Este fenómeno es progresivamente agravado por la disminución de la natalidad, la liberación femenina, su incorporación masiva al mercado laboral, y el control de su sexualidad a través de la píldora anticonceptiva. La sexualidad dejó de verse exclusivamente como un fin para procrear. La familia sufrió grandes transformaciones en su estructura y desapareció la familia extendida para convertirse en la familia nuclear, y el anciano se transformó en un ser desprotegido.

Gráfico o infografía sobre el envejecimiento de la población mundial y sus implicaciones socioeconómicas

La Situación Actual y Perspectivas Futuras

Hoy la población está envejeciendo rápidamente y este fenómeno solo lo frenan la natalidad y la inmigración. La familia nuclear se encuentra con grandes dificultades a la hora de cuidar a sus ancianos, y con la incorporación de la mujer al trabajo, la familia no puede dar respuesta a esta situación. Se hace necesaria la creación de un sistema complejo, denominado Servicios Sociales y Residencias, que actúan para sustituir lo que tradicionalmente era responsabilidad exclusiva de la familia, pero especialmente de las mujeres. El aumento de la población anciana es una preocupación en la mayoría de las sociedades.

En China, India, Japón, Corea, Irán, Irak, Israel y en casi todos los países del continente asiático, existe un enorme respeto hacia los ancianos. En India, un gran porcentaje de personas mayores en las zonas rurales realizan actividades agrícolas y reciben toda la admiración y respeto por parte de los familiares. En Suiza, un estudio muestra cómo los ancianos viven muy en contacto con su familia, pero en cambio en zonas urbanas el anciano aparece alejado y con rostro triste y preocupado.

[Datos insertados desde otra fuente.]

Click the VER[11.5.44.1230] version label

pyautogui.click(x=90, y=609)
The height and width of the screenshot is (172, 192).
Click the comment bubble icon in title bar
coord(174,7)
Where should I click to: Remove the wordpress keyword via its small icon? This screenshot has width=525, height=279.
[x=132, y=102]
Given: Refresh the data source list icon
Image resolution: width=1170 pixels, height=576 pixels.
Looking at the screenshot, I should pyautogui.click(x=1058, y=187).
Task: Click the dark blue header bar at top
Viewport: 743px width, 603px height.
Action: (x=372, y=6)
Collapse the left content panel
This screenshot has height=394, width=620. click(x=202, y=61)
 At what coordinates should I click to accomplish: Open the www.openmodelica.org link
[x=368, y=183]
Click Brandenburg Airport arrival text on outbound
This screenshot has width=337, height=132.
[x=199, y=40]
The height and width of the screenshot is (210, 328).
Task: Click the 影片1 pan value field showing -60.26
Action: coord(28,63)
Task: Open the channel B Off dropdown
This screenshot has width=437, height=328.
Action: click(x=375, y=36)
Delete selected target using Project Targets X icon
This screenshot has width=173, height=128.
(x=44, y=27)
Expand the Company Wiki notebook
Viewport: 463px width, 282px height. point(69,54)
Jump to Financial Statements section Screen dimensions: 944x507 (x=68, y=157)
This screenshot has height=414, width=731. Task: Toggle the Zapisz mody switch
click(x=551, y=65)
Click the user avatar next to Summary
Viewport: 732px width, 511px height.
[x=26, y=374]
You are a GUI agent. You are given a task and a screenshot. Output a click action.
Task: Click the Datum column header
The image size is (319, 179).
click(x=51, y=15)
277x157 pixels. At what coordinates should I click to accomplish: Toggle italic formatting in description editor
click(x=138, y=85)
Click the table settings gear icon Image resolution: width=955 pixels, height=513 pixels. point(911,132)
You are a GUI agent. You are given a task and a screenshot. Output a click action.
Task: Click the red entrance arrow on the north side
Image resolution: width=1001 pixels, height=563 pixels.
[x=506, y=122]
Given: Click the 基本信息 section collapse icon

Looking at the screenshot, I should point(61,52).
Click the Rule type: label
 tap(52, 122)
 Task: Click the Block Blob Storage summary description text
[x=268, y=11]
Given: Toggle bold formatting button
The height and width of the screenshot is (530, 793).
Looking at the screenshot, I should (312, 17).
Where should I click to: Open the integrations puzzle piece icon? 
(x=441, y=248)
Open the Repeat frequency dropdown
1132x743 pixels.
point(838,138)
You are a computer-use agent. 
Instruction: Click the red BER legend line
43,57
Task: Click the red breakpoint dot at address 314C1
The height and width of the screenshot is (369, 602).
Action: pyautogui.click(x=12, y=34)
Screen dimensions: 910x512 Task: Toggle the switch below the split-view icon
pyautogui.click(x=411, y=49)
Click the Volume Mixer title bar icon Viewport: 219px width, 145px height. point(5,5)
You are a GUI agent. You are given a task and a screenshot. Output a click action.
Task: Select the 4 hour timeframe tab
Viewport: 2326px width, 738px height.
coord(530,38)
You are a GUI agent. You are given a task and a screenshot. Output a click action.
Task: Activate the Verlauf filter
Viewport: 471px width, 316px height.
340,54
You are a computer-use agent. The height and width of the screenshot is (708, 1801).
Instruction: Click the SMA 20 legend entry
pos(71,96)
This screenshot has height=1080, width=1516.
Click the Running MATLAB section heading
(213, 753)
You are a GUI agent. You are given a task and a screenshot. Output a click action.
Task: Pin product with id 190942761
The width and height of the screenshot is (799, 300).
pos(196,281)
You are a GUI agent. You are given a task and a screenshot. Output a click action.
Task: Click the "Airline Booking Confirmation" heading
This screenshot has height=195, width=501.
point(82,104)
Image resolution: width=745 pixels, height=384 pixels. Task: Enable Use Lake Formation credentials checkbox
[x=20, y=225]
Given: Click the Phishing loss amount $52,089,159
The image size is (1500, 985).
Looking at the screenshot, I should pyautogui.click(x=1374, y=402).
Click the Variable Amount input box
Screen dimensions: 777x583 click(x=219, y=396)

En España, en la actualidad, existe uno de los índices más elevados de esperanza de vida.

Los ancianos son tratados a menudo como niños y se usan calificativos tales como “chochear” al referirnos a que sus facultades físicas y especialmente mentales, se han visto mermadas. Esto plantea que ese deterioro generalizado ha sido más bien fruto de la falta de uso, que por el papel que nuestra sociedad le ha adjudicado. Todo apunta a que la edad no debe limitar; la única cosa que puede limitarnos es la enfermedad.